I have Jaap Blonk but I had something else! Hey, anybody hear nardwuar's interview with Jaap Blonk last Monday? It was amazing.
9:23am
Vicki:
Morning!
9:23am
Caryn:
I've done the Purkinje lights thing, but I certainly didn't know it had a name. Just something that happens in one's everyday life.
9:23am
Andrew Waterloo:
@Caryn, I do believe it is a Barbarella reference. I remember it being mentioned when I saw them live.
9:24am
Caryn:
@AW: yay, thanks! Finally, I can rest.
9:24am
dcp@:
I heard it, that's what made me think of him. Been running through as much of his stuff as I could find. Great interview.
9:26am
ranjit:
OK, that was the best transition ever.
9:26am
f∞ f∞ (:
Oh, I just found out about Nardwuar last week! He's an amazing interviewer! By the way, he needs to interview the people behind People Like Us and Ergo Phizmiz!
9:26am
dcp@:
I haven't heard of ANY of those Matmos pic tricks. Got to get busy...
9:26am
Andrew Waterloo:
@Caryn, of course that was an odd night for me, I was a bit unnerved after destroying the driver side mirror on my car.
9:28am
Caryn:
@AW: on purpose, to prepare for a wild night at the concert, or by accident?

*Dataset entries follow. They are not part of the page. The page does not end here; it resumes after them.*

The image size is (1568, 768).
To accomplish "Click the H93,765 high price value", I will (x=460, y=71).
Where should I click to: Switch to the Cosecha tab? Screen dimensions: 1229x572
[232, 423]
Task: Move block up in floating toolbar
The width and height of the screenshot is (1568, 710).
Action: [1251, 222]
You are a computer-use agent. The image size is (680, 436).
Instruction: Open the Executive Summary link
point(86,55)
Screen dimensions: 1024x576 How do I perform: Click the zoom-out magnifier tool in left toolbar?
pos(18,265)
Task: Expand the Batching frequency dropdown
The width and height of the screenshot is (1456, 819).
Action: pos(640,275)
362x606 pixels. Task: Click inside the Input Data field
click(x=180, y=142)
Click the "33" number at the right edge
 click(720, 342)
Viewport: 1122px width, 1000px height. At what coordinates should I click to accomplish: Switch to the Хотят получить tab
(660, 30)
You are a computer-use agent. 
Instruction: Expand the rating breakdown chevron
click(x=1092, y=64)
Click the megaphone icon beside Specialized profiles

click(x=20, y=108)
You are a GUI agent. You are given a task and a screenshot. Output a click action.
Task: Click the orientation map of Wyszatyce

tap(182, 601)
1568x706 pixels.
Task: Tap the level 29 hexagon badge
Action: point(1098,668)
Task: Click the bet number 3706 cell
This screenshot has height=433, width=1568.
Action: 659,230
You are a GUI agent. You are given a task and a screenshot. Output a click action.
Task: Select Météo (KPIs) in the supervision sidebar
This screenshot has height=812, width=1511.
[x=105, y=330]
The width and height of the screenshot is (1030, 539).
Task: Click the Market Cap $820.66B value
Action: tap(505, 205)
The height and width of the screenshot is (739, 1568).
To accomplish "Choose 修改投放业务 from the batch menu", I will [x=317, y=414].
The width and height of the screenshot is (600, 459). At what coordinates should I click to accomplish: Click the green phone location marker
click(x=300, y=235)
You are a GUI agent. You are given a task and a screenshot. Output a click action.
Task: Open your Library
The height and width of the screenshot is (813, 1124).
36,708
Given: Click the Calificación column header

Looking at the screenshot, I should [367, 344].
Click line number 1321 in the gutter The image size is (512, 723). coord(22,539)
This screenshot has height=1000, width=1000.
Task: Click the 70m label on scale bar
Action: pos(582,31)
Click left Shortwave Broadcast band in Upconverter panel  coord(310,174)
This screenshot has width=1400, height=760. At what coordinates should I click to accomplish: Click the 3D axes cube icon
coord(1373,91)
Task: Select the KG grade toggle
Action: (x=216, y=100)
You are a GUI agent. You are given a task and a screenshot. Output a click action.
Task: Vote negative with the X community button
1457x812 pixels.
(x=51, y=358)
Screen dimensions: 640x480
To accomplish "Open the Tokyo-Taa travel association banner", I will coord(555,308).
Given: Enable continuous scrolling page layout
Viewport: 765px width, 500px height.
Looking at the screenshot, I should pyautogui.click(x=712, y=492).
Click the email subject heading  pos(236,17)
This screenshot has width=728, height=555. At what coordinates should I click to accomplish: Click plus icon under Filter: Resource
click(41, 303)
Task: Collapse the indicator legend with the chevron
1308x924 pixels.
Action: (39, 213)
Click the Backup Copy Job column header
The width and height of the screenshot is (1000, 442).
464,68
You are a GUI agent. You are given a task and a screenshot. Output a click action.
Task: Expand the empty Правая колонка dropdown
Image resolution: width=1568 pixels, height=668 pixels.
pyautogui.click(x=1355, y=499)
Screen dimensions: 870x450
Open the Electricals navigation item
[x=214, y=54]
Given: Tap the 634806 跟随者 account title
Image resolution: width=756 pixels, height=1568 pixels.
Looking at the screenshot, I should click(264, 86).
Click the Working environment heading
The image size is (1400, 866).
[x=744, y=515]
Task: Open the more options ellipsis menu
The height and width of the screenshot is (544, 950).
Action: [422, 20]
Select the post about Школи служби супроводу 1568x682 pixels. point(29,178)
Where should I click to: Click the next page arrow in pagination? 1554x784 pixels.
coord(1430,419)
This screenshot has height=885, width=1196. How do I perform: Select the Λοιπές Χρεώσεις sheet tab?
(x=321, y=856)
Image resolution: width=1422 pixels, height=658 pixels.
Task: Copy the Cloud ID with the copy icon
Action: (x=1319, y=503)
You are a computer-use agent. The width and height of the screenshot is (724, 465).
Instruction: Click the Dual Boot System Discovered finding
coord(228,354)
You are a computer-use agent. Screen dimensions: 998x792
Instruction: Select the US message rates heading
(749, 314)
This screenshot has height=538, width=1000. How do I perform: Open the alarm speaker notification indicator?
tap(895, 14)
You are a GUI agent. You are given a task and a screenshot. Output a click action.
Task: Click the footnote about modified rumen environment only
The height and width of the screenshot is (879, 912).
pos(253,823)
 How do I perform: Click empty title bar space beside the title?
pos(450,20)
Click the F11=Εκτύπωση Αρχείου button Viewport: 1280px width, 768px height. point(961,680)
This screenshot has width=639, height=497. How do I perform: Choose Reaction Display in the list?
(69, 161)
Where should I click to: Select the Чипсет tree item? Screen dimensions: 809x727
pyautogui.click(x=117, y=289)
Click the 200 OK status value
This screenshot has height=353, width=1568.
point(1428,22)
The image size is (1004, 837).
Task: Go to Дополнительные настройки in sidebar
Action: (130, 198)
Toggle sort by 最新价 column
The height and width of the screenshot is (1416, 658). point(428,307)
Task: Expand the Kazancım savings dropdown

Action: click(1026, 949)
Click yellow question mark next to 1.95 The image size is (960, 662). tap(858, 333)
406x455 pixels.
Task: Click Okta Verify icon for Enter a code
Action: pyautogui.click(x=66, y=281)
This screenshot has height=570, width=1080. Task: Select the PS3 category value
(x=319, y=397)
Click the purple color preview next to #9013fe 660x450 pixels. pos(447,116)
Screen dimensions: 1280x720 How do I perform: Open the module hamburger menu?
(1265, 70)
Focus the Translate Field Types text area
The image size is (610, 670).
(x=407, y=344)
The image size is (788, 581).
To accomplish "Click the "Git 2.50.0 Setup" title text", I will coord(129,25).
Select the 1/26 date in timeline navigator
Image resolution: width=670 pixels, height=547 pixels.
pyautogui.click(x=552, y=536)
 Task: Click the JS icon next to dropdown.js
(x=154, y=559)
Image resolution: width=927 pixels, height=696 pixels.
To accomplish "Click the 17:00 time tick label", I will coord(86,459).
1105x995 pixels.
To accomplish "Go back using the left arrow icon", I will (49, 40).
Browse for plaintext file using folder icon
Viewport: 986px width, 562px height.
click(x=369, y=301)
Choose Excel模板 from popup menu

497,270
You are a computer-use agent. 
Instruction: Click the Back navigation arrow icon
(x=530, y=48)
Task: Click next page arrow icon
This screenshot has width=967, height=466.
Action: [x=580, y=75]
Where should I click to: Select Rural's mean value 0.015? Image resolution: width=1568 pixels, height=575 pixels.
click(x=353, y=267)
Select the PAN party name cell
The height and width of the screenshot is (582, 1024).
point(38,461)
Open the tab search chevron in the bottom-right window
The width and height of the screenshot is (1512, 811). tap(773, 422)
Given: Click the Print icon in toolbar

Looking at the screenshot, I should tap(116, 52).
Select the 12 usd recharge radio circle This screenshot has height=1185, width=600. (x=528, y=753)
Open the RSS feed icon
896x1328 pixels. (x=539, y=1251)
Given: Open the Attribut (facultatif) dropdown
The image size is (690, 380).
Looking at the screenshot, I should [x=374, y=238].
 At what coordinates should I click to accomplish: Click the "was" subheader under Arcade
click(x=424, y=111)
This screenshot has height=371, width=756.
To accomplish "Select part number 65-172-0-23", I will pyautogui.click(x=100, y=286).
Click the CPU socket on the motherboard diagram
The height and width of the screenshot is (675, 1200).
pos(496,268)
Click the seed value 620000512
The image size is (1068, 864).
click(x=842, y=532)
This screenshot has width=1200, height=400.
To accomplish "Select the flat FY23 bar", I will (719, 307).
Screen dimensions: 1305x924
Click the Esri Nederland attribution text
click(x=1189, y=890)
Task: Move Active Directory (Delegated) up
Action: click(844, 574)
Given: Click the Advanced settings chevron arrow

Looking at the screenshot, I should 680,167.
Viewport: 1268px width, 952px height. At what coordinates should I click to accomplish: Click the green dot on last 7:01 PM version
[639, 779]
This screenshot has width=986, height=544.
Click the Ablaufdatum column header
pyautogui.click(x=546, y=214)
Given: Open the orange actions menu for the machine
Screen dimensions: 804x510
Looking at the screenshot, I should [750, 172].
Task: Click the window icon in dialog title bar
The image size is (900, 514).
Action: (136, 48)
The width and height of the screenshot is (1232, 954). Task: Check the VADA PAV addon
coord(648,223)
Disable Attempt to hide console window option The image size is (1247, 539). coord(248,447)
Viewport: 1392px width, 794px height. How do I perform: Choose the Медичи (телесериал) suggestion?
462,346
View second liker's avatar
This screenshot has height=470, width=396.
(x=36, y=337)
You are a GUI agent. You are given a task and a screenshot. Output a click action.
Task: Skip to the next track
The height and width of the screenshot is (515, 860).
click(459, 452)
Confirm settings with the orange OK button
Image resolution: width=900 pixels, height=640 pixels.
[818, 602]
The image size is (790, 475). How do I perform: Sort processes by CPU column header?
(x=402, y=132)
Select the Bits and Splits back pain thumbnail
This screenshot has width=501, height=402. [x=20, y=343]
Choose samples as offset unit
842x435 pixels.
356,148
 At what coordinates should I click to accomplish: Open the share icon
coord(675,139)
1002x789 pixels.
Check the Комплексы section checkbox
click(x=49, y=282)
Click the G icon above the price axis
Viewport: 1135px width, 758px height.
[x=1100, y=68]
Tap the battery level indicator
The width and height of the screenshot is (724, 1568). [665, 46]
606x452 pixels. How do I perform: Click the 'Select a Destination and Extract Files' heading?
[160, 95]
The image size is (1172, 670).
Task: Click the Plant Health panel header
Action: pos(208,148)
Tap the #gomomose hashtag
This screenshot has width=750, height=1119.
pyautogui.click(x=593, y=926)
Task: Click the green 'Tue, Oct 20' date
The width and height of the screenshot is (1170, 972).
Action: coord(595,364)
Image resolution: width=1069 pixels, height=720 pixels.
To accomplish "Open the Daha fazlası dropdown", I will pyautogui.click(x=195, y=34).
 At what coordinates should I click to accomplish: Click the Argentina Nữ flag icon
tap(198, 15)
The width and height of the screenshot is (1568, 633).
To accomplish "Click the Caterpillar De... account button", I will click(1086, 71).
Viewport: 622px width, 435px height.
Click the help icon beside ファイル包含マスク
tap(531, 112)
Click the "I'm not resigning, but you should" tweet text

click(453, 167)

@Caryn, accident. The place where I work has an awful driveway situation. The concert was held at the institute for theoretical physics. It was not the platform for a wild night.
9:30am
George of Troy:
Nardwuar's interview with Jaap Blonk was great indeed!
9:31am
dcp@:
I got the feeling that Blonk exists in a universe slightly removed from ours and is quite comfortable there.
9:32am
Caryn:
@AW: oh come on, when theoretical physicists let loose, it's a wild old time. Ironically, they get wilder than the chaoticians.
9:32am
patradio:
Thanks for the blast from the past. We used to have "A Wizard..." on 8-track.
9:34am
f∞ f∞ (:
Oh Caryn, you have the Northern Lights at your reach, and you already had your Purkinje lights! Such a lucky girl!
9:35am
dcp@:
CRYSTAL ANUS?! Yowch!
9:37am
Sam:
Ken, you found the time to take bath salts, but not to put ping pong balls on your eyes?
9:37am
f∞ f∞ (:
The reason I haven't done the Ganzfeld procedure is because I don't have the balls! That is, the ping pong balls.
9:37am
Daryl & John:
i like escargots
9:38am
dcp@:
damn, I was going to run out and try the Pirkinjie trick but it just got cloudy.
9:38am
Luke:
I remember doing the ganzfield procedure years ago after reading about it in Arthur Magazine. It's how I imagine blind people see the world, full of unicorns and fractals.
9:38am
Caryn:
Who needs a pocket waffle iron? It's not exactly a portable food. Do they take the dough with them in their other pocket?
9:39am
Luke:
This is some hep background music also, Ken. You should change your name to "Martian Denny".
9:39am
Caryn:
You really don't need ping pong balls. A sleep mask or any other eye covering will do. And the Pirkinjie trick works fine with a lamp.
9:43am
f∞ f∞ (:
I once hit my head really hard with a big lamp and yes, I can confirm: the Pirkinjie tricks works with lamps too.
9:44am
ranjit:
Or you can stick your entire head into a giant ping pong ball, like in James Turrell's Gasworks. http://vortexstreet.com/wp-content/uploads/2010/11/james.turrell.gasworks.jpg
9:45am
Daryl & John:
i am in the 99% of the 47%
9:45am
Luke:
Ranjit, that's some 2001, Kubrick looking shit right there.
9:45am
dcp@:
yeah, I laughed at the ping pong balls--like that's the ONLY way you can cover up your eyes.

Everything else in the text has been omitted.